I realize that someone being in your personal space isn't the greatest all the time, but I was mostly referring to the constant complainers, and I'm sorry if you're constantly complaining about your relationship (whether you live with each other or not) then something has to change. :) There are a few people that I know (not many though) that don't complain about their significant others (even if they do live with each other) and to me it seems that the reason for that is that they talk about their problems with each other, resolve their issues in a rational way (kudos to them both for not getting their emotions get in their way), and then are just happy. I have to admit that I also think that anger (or lack thereof) has to do with the way happy couples treat each other. I have worked really hard not to be an angry person or not to get uber upset when something doesn't go my way,, or something is wrong,(and so has my boyfriend) and that has worked wonders for our relationship. We are both pretty patient and very understanding of each other, and that has really worked in our favor..It's frustrating living apart from each other, and little things could bug us, but we don't let them. :) We know the circumstances, and how to deal with them and we realize that an even better future is ahead of us, and so we don't let the little things bother us (and don't let them build up either).
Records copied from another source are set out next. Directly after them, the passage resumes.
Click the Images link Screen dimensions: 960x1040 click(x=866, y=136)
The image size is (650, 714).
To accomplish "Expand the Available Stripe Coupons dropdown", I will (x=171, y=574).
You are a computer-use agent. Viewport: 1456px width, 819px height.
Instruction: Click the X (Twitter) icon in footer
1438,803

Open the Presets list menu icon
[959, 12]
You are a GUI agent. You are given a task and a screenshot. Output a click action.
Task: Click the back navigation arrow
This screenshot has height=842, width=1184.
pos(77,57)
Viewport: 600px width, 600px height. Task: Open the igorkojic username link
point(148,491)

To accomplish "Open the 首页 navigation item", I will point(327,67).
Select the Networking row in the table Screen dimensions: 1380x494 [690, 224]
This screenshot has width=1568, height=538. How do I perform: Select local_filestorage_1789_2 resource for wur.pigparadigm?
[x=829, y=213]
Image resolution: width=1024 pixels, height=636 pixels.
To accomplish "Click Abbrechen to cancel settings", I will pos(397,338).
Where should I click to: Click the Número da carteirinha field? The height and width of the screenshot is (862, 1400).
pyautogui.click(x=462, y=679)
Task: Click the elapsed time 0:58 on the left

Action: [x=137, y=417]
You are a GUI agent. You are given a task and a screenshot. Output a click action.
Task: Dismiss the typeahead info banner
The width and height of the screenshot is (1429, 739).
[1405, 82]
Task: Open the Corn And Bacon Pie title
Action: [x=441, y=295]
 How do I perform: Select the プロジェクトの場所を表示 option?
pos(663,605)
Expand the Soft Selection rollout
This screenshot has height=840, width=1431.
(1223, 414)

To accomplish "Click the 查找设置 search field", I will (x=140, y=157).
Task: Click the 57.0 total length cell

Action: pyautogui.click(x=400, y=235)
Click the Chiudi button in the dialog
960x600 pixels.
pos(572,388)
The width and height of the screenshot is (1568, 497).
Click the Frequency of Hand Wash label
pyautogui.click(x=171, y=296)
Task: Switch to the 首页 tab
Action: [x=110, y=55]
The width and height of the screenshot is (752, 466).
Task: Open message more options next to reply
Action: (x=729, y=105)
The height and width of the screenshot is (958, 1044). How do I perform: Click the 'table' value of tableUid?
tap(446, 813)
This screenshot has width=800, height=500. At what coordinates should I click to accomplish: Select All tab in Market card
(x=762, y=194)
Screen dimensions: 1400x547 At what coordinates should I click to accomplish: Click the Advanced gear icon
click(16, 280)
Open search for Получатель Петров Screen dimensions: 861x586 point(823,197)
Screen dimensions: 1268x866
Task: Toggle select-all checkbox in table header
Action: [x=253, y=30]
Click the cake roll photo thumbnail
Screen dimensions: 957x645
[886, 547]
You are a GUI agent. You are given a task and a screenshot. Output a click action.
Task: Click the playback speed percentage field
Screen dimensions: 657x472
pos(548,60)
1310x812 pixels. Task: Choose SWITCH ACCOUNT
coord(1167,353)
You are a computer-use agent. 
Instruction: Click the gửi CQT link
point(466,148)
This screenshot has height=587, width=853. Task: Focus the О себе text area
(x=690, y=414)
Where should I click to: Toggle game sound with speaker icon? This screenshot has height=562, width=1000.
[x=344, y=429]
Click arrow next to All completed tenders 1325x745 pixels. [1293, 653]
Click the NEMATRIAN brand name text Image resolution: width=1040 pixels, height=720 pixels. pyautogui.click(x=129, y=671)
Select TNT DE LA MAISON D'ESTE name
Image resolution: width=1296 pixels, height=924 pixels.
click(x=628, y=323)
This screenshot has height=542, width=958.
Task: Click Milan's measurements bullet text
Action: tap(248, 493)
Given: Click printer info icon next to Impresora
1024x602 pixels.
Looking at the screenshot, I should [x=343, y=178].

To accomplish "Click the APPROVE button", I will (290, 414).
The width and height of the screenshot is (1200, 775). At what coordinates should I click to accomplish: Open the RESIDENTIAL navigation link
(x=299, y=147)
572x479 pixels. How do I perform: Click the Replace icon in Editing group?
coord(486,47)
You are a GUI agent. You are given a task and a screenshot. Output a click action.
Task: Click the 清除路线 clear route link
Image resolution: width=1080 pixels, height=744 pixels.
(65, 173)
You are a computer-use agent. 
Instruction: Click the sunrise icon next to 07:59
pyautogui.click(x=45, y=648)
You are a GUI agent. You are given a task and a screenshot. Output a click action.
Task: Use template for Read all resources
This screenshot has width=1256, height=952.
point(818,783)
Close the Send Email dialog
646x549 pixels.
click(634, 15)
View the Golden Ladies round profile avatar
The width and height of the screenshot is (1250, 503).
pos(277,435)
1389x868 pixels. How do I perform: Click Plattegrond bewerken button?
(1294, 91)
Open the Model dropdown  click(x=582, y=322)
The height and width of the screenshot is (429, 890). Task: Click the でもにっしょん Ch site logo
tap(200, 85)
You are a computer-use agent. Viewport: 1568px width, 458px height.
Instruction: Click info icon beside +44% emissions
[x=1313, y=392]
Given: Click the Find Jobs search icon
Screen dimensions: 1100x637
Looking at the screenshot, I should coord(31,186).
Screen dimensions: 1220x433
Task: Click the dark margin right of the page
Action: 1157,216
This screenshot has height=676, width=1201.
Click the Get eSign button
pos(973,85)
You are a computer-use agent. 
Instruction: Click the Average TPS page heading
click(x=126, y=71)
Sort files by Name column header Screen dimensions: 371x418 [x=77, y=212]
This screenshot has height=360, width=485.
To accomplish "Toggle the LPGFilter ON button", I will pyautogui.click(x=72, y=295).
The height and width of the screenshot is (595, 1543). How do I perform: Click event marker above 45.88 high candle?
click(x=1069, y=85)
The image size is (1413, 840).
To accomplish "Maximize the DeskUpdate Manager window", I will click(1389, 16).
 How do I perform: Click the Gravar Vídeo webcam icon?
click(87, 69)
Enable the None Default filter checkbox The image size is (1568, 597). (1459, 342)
http://www.progressiveu.org/blog/arhipgeo86

FlirtsWithDisaster's picture

The absolute worst is when they complain about their significant others, CHEAT on their significant others multiple times with multiple partners, and then stay with their boyfriend/girlfriend because they are afraid to be alone.
I can name several of my friends who do this.
And one of them says she doesn't want to leave him because she "really loves him."
PLEASE!

arhipgeo86's picture

Yeah, I agree. Cheating and then still staying with the "significant other" is pretty lame. That person is obviously not THAT significant if a he/she decides to cheat on him/her, and the person staying is not really stupid, but they probably grew dependent on the relationship and don't know how to deal (well maybe they do...) outside of that relationship by themselves. But yes...cheating sucks About to Cry (for everyone really , even the cheater him/herself).